> **Aim of the exercise**:
Please decide whether each statement below agrees with the text about the AMPT program, answering yes or no and quoting the words from the text that settle it.
(a) The certificate program requires 24 credit hours.
(b) The curriculum was outlined by School of the Arts faculty alone.
(c) The program is classified as a graduate degree.

Categorized under the School of the Arts and classified as a post-baccalaureate undergraduate degree, the 24-credit hour certificate program is under the direction of Chafin and the executive director of creative entrepreneurship Matt Woolman.

“The AMPT program is meant to target alumni from VCU and also professionals who are working or living around Richmond who wish to develop a skill set in the technologies related to media production,” Woolman said. “Anybody wishing to develop the skills needed to capture, develop and produce stories, this program is for them.”

The concept for the program began more than two years ago, with faculty in the school of the arts and members of the local production studio, In Your Ear, outlining the curriculum. The program’s goal is to provide higher-level audio production and technology education at an affordable cost for VCU School of the Arts students looking to expand their skill set after completing their undergraduate degree.

> **Provided data**:
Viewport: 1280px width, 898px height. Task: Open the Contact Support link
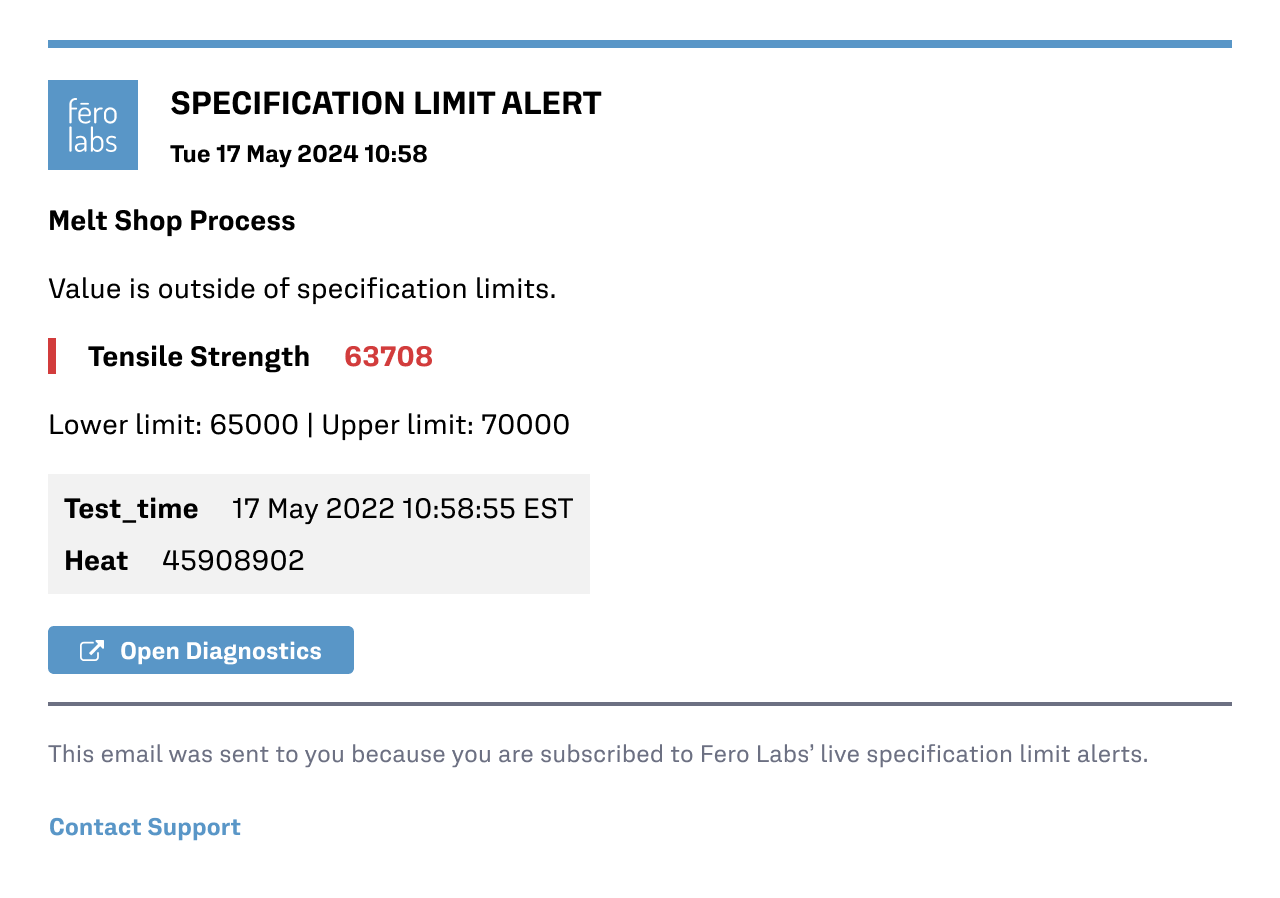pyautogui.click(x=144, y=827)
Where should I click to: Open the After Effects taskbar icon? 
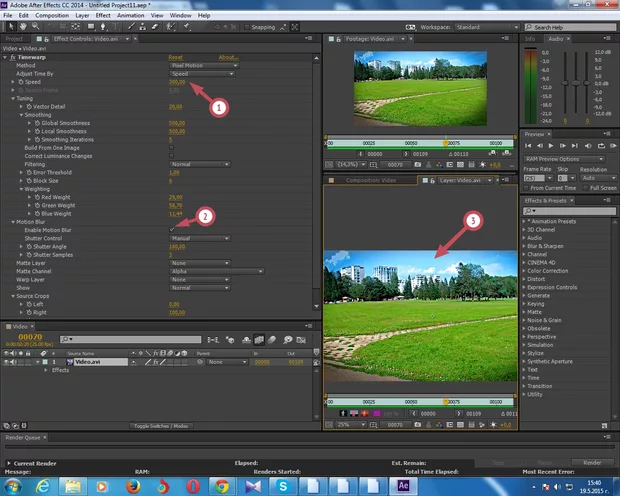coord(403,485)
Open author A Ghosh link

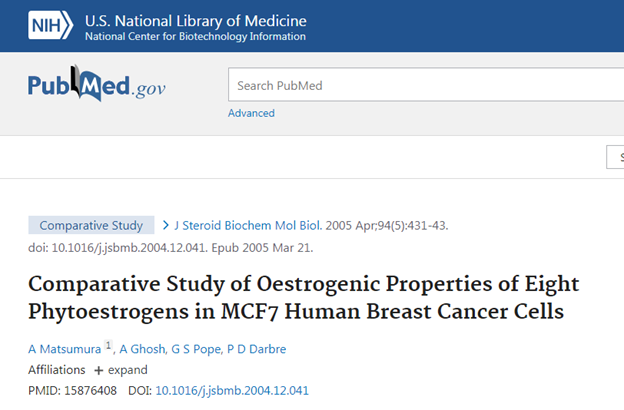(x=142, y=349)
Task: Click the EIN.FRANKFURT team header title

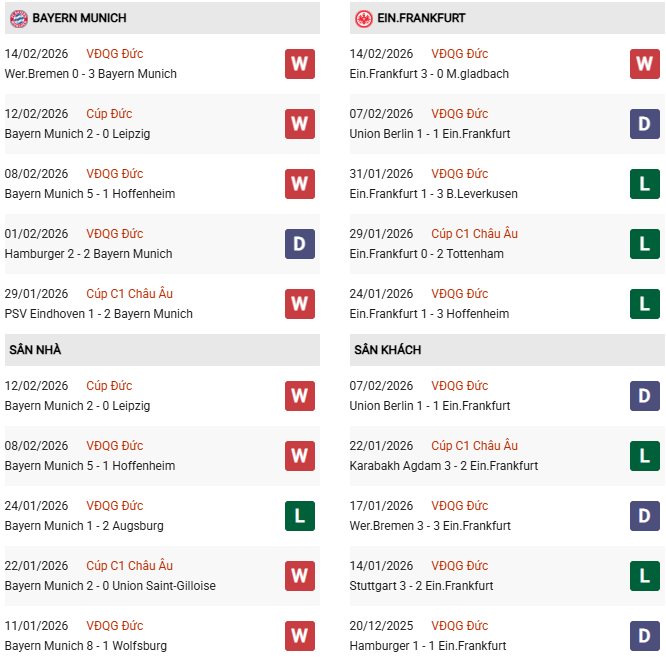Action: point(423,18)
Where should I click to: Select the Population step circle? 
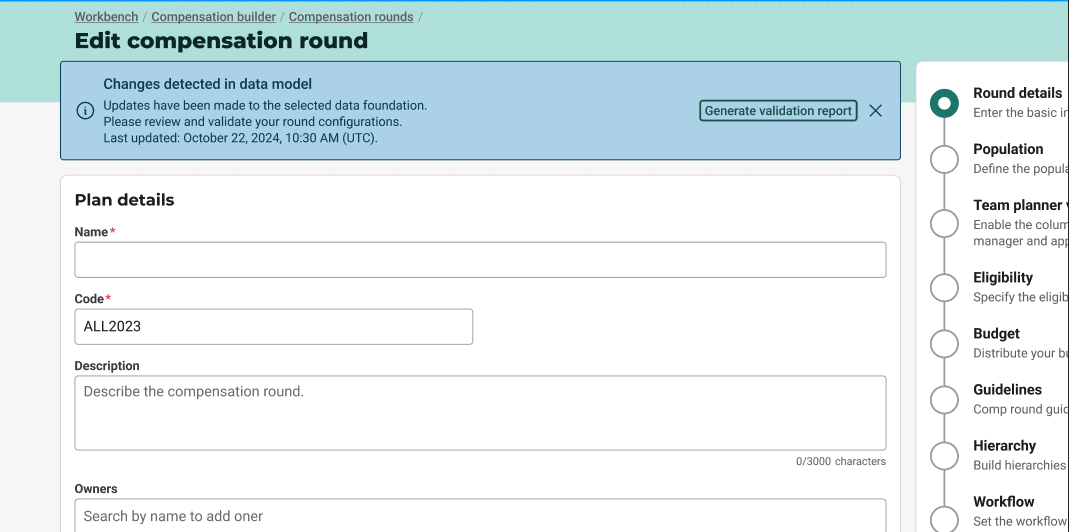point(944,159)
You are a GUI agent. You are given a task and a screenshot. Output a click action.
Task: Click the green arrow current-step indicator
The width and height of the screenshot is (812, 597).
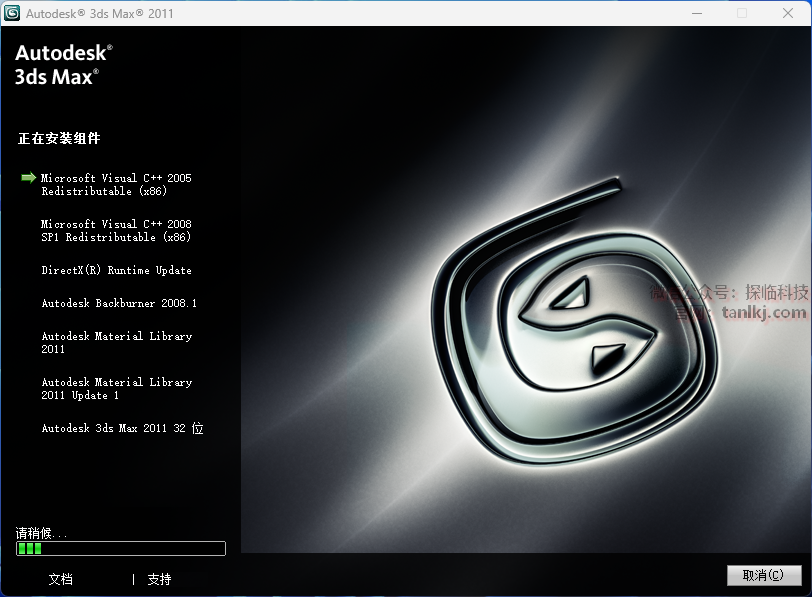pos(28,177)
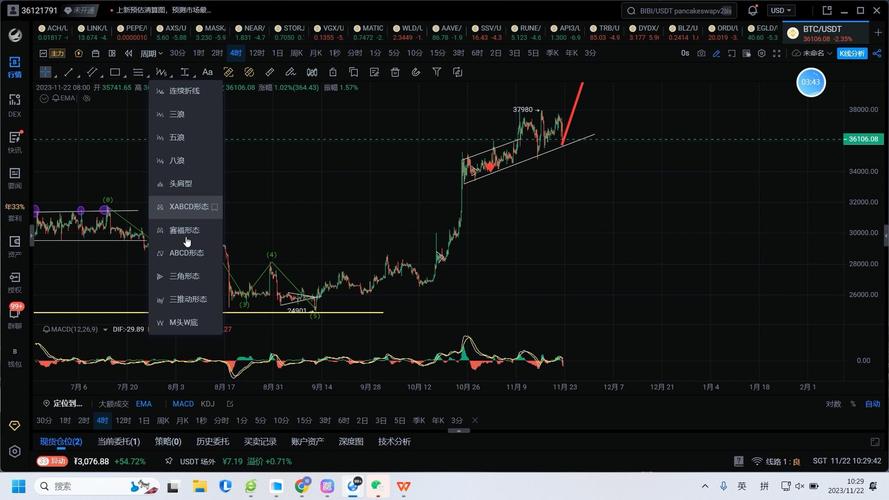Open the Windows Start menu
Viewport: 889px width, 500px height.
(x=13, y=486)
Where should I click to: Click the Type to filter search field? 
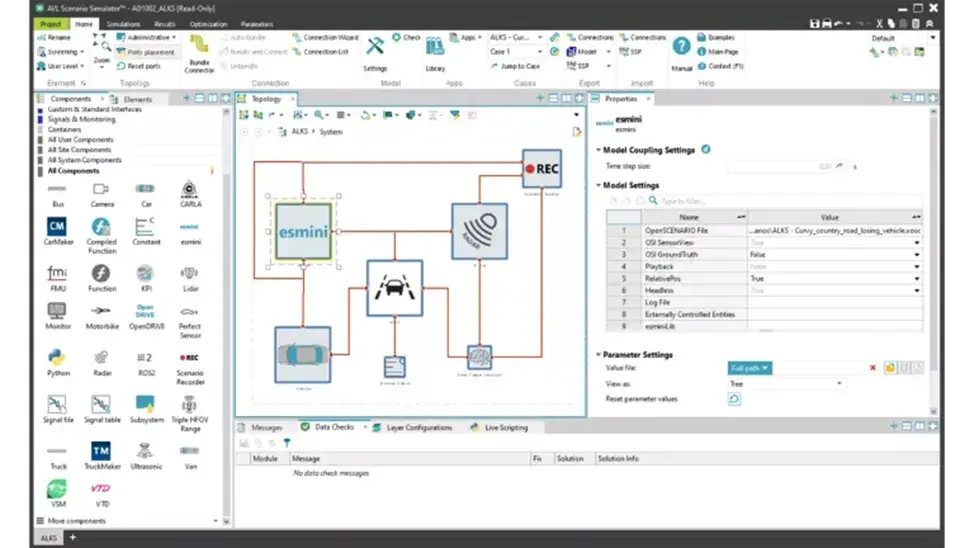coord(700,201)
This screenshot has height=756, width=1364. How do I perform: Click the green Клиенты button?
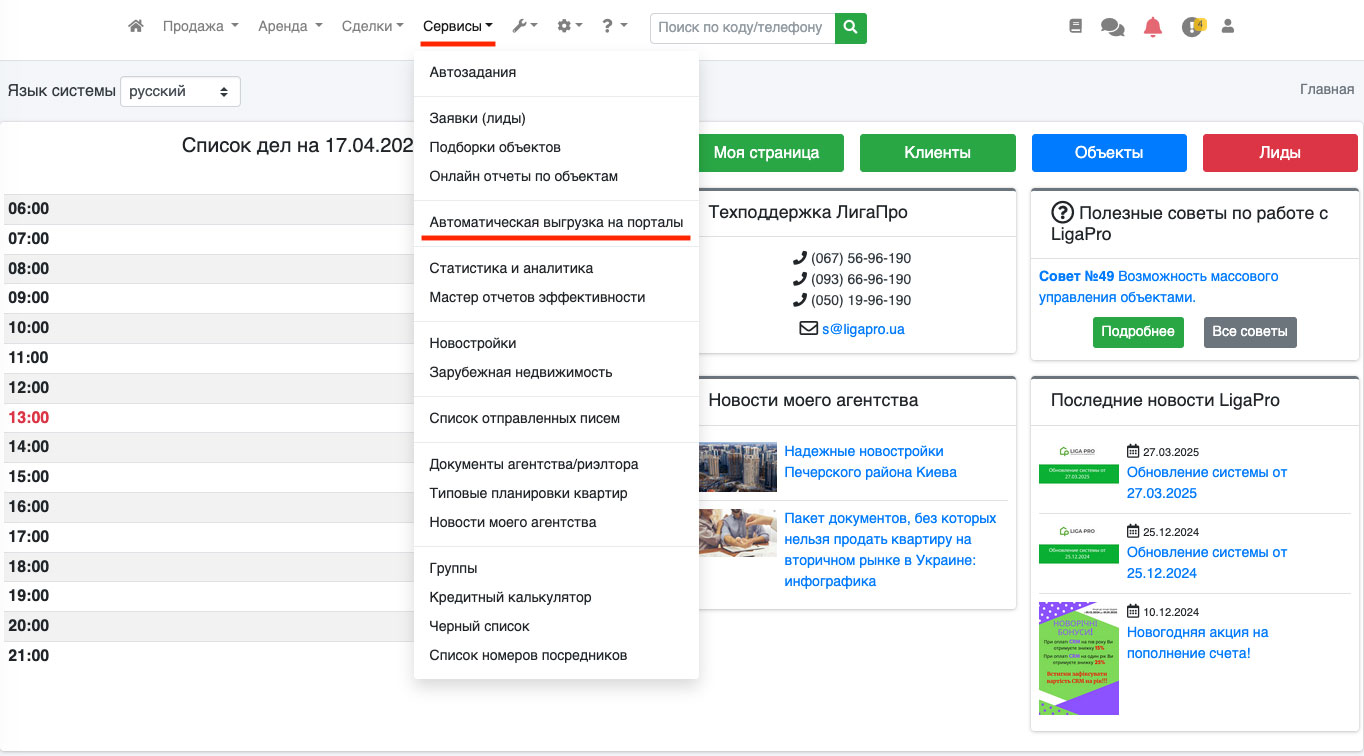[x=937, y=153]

> **Exercise result**:
(a) Yes: "the 24-credit hour certificate program"
(b) No: "with faculty in the school of the arts and members of the local production studio, In Your Ear, outlining the curriculum"
(c) No: "classified as a post-baccalaureate undergraduate degree"